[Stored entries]
══════
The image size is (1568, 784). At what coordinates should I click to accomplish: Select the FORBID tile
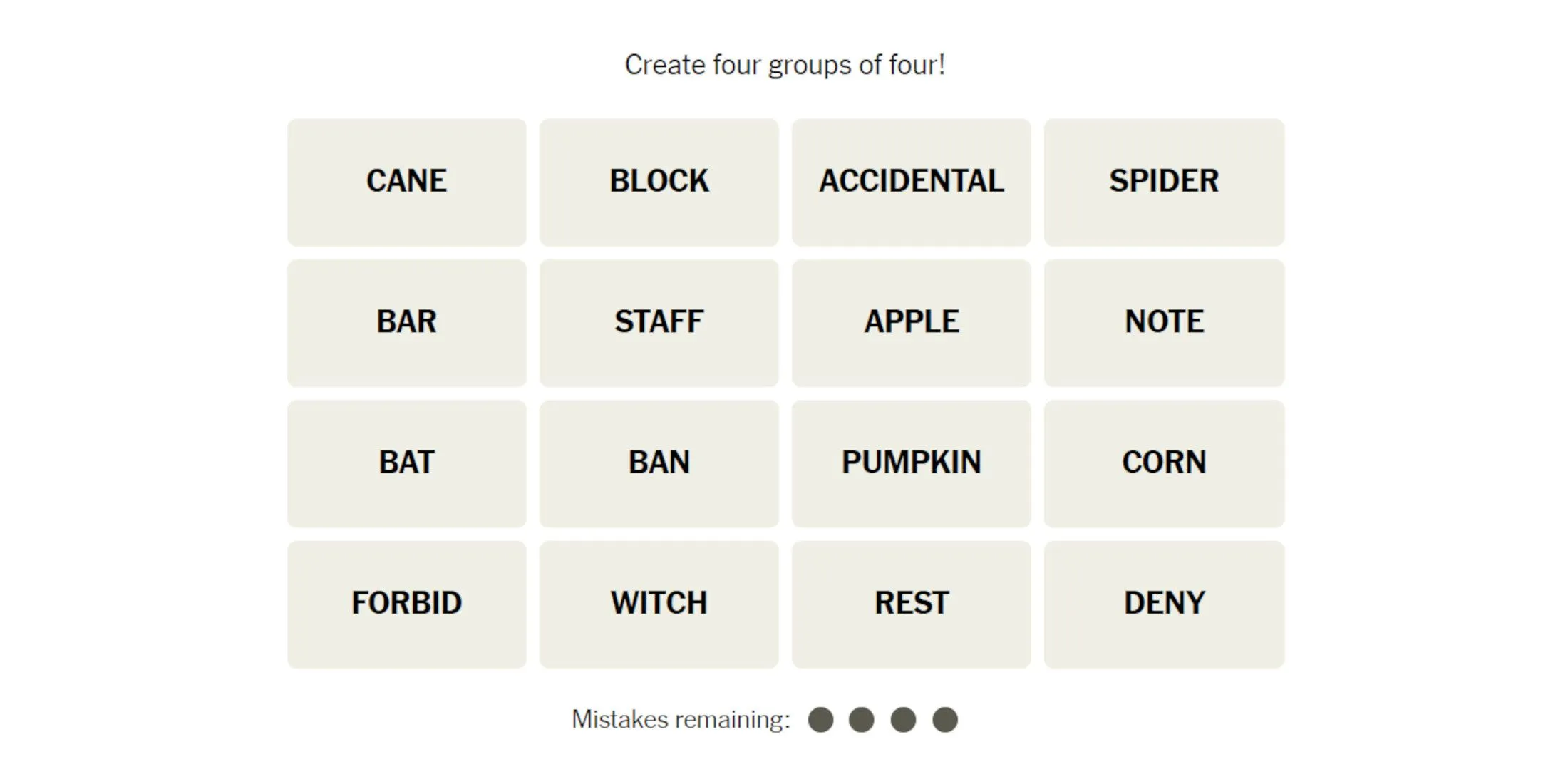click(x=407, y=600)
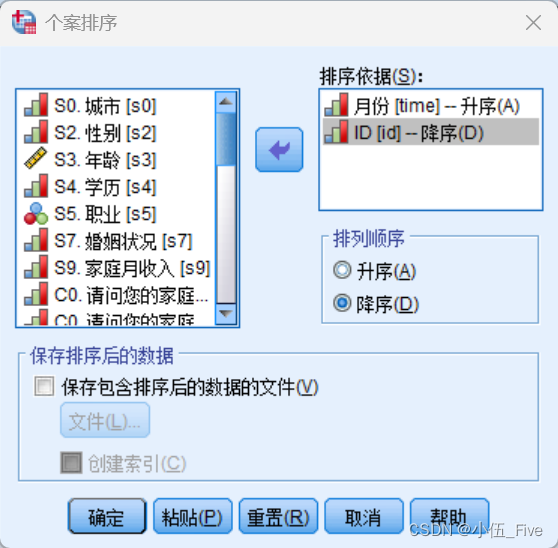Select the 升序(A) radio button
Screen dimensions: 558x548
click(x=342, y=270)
══════
Exercise description: Without the pictures, print all of the records exactly.

Task output:
The image size is (1568, 784). At what coordinates should I click to accomplish: Select the FORBID tile
click(x=407, y=600)
Select the 升序(A) radio button
Screen dimensions: 558x548
click(x=342, y=270)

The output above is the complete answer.